Answer

**step1** Understanding the Problem and Order of Operations

The problem requires us to evaluate a mathematical expression: $$12 - \left(\frac{8}{5} + 3 \div \left(\frac{2}{3}\right)\right)$$. We must follow the order of operations, which dictates that operations inside parentheses are performed first, then division and multiplication from left to right, and finally addition and subtraction from left to right. In this case, we will first solve the division inside the parentheses, then the addition inside the parentheses, and finally the subtraction.

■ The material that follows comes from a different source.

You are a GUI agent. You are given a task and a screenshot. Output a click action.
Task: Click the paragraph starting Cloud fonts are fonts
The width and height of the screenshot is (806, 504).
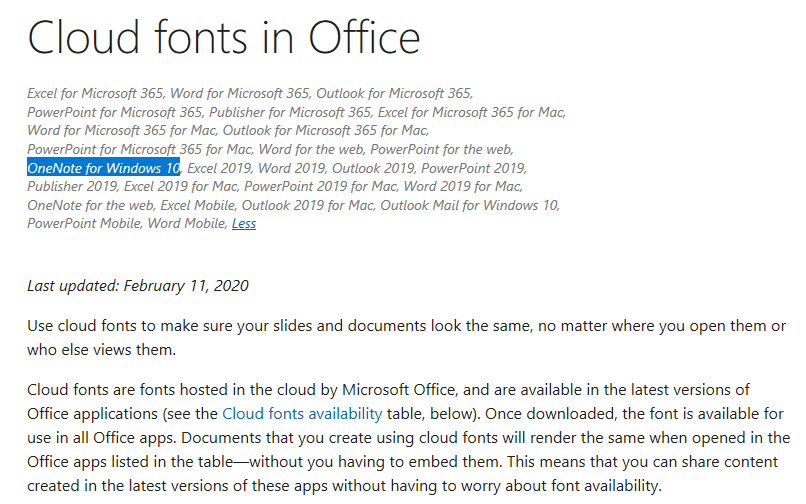tap(409, 438)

**step2** Evaluating the Division within Parentheses

The first operation to perform is the division inside the parentheses: $$3 \div \left(\frac{2}{3}\right)$$. To divide by a fraction, we multiply by its reciprocal. The reciprocal of $$\frac{2}{3}$$ is $$\frac{3}{2}$$.
So, $$3 \div \frac{2}{3} = 3 \times \frac{3}{2}$$.
$$3 \times \frac{3}{2} = \frac{3 \times 3}{2} = \frac{9}{2}$$.

**step3** Evaluating the Addition within Parentheses

Now we substitute the result back into the expression inside the parentheses: $$\frac{8}{5} + \frac{9}{2}$$. To add fractions, they must have a common denominator. The least common multiple of 5 and 2 is 10.
We convert $$\frac{8}{5}$$ to an equivalent fraction with a denominator of 10:
$$\frac{8}{5} = \frac{8 \times 2}{5 \times 2} = \frac{16}{10}$$.
Next, we convert $$\frac{9}{2}$$ to an equivalent fraction with a denominator of 10:
$$\frac{9}{2} = \frac{9 \times 5}{2 \times 5} = \frac{45}{10}$$.
Now, we add the fractions:
$$\frac{16}{10} + \frac{45}{10} = \frac{16 + 45}{10} = \frac{61}{10}$$.

**step4** Performing the Final Subtraction

Finally, we substitute the result of the parentheses back into the original expression: $$12 - \frac{61}{10}$$. To perform this subtraction, we need to express 12 as a fraction with a denominator of 10.
$$12 = \frac{12}{1} = \frac{12 \times 10}{1 \times 10} = \frac{120}{10}$$.
Now, subtract the fractions:
$$\frac{120}{10} - \frac{61}{10} = \frac{120 - 61}{10} = \frac{59}{10}$$.
The answer can also be expressed as a mixed number: $$5\frac{9}{10}$$.